Beroep op onderzoek - 2e druk 2014
Home | Begrippentrainer > Hoofdstuk 2
Kies oefenmethode
Toon begrippen
Toon definities
Begin
Afhankelijke variabele
Onderzoeksvariabele die verondersteld wordt te worden beïnvloed door de andere onderzoeksvariabele(n).
Betrouwbaarheid
(Hier:) Kwaliteitsbegrip voor metingen (en/of meetinstrumenten), dat betrekking heeft op de mate waarin metingen consequent en herhaalbaar zijn; een betrouwbare meting levert bij herhaling aan hetzelfde object of aan objecten met gelijke eigenschappen steeds gelijke meetwaarden op.
Bias
Eenzijdige vertekening/systematische meetfout.
Dichotomie, dichotome variabele
Tweedeling; (nominale) variabele die slechts twee mogelijke meetwaarden kent.

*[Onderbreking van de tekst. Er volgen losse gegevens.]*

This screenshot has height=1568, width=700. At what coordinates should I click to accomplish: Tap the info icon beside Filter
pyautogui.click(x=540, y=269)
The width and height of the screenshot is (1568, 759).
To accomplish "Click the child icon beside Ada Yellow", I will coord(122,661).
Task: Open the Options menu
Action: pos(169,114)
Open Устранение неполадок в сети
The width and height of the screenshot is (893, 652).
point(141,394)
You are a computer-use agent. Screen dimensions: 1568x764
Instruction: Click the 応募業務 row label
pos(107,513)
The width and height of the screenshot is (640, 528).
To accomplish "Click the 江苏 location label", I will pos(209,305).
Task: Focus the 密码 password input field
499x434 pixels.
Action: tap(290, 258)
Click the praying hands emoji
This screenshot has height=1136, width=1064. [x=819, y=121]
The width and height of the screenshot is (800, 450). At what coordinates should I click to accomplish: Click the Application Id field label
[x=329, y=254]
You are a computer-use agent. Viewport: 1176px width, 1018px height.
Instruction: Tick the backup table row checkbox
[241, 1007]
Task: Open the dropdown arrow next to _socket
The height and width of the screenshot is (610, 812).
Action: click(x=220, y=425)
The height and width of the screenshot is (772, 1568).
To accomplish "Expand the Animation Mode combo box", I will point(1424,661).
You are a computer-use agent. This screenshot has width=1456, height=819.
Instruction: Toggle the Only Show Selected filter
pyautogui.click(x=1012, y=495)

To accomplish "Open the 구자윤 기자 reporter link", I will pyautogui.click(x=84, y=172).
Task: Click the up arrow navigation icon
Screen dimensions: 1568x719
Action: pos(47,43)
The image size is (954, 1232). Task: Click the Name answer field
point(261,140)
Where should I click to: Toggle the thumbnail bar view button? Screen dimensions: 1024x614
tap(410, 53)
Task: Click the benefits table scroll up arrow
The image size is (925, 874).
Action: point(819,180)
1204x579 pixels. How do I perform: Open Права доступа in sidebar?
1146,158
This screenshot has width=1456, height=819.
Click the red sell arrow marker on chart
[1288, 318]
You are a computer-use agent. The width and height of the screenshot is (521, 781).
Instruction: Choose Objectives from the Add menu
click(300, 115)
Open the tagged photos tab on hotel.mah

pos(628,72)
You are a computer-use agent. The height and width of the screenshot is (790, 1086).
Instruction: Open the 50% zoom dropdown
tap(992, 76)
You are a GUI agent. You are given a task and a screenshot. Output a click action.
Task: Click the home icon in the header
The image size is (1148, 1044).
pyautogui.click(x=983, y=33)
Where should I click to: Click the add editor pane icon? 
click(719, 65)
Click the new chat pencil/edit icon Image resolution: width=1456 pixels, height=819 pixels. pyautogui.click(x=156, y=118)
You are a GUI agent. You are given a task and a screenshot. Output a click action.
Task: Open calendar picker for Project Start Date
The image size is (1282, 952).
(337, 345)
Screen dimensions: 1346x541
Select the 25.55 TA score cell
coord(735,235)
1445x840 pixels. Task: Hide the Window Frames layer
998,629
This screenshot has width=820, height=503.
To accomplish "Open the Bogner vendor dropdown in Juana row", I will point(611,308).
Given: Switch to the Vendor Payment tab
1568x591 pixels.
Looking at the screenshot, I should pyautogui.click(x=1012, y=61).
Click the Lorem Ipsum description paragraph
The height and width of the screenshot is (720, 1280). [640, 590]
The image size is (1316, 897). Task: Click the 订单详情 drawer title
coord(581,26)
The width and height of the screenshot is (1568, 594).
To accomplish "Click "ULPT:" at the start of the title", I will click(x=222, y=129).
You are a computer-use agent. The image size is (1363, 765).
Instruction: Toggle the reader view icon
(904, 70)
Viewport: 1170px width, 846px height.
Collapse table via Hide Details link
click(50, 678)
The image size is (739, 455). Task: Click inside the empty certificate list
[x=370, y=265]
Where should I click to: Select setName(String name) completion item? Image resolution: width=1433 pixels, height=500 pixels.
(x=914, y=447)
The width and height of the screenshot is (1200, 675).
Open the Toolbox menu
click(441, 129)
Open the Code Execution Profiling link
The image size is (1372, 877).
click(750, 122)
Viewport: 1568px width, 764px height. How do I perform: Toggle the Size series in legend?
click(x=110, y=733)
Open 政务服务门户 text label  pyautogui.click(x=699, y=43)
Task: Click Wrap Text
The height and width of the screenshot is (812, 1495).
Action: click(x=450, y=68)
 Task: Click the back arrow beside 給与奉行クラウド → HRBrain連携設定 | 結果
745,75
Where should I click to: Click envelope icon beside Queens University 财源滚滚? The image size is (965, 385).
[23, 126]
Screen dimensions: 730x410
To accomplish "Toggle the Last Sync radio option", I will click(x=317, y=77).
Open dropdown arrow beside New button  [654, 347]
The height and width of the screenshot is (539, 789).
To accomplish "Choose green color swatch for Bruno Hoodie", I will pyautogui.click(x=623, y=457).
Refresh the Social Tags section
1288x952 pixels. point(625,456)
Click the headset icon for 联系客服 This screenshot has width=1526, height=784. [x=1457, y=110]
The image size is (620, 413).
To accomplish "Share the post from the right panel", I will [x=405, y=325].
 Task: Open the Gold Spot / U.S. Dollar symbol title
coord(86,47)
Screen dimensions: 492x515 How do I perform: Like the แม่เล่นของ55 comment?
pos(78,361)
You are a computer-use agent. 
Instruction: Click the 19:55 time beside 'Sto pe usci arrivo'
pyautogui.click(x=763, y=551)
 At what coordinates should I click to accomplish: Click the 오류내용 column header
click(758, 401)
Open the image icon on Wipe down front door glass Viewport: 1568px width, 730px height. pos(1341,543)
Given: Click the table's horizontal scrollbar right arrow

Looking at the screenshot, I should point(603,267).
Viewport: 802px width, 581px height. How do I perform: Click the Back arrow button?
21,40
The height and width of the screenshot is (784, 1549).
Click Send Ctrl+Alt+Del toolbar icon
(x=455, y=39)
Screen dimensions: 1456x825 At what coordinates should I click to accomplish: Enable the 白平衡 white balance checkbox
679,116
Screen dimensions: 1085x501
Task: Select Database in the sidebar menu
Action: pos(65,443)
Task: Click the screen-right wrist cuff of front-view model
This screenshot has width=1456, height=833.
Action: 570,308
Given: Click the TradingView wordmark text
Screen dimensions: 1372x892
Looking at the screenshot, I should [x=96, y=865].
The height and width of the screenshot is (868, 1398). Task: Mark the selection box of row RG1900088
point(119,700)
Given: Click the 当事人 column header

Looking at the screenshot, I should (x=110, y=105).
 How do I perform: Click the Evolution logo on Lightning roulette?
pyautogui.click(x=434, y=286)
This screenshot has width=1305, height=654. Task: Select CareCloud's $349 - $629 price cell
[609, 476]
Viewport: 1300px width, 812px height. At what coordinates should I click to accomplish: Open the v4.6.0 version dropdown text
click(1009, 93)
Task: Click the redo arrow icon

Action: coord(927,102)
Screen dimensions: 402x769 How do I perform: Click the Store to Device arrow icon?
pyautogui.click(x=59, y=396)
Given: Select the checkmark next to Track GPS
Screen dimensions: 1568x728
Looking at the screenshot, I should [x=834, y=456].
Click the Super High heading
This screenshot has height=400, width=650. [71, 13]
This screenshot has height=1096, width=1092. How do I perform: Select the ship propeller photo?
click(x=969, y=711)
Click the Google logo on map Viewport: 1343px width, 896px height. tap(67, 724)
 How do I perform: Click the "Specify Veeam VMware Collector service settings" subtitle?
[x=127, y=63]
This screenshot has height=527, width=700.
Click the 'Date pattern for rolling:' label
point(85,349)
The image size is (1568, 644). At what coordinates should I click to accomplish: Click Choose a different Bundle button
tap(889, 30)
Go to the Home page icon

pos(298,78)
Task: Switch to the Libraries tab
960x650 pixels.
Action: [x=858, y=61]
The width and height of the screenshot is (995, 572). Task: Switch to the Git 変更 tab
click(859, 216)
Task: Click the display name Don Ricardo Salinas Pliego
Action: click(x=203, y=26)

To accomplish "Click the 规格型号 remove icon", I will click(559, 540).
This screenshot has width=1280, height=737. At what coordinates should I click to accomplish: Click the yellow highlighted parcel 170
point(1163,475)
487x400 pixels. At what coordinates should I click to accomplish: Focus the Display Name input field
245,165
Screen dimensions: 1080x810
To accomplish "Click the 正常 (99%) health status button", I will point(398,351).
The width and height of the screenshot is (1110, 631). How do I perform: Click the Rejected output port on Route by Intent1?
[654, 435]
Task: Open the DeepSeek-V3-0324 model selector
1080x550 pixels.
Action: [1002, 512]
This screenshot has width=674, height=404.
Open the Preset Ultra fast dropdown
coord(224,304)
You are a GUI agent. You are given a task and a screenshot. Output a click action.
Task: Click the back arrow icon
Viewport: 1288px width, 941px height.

Gegevens, data, waarnemingen
De voor een onderzoek verzamelde meetwaarden.
Gevoeligheid
Kwaliteitsbegrip voor metingen (en/of meetinstrumenten) dat betrekking heeft op de mate waarin er kleine verschillen mee kunnen worden vastgesteld.
Indicator/indicatorvariabele
Variabele die wegens zijn nauwe samenhang met de bedoelde onderzoeksvariabele wordt gemeten in plaats van de onderzoeksvariabele zelf, in situaties waarin deze laatste niet direct meetbaar is.
Intervalschaal/variabele
Schaal/variabele waarvan de intervallen tussen meetwaarden berekend en vergeleken mogen worden, terwijl er geen vast nulpunt is.
Kwalitatieve variabele/schaal
Verzamelnaam voor variabelen/schalen met een ‘laag’ meetniveau: de nominale en de ordinale schaal.
Kwantitatieve variabele/schaal
Verzamelnaam voor variabelen/schalen met een ‘hoog’ meetniveau: de intervalschaal en de ratioschaal.
Meetinstrument
Alles wat nodig is om een meting te verrichten.
Meetniveau
Kwalificatie voor de aard van gegevens, met name met het oog op de mate waarin rekenkundige bewerkingen erop zijn toegestaan.
Meten
Vastleggen van eigenschappen of kenmerken van objecten; het proces van aan objecten toekennen van een waarde op een variabele.
Noemerprobleem
Probleem dat ontstaat doordat meetwaarden met verkeerde noemers worden gebruikt of met verschillende noemers vergeleken (noemers zijn meestal herkenbaar aan het woord ‘per’, zoals per duizend inwoners, per uur).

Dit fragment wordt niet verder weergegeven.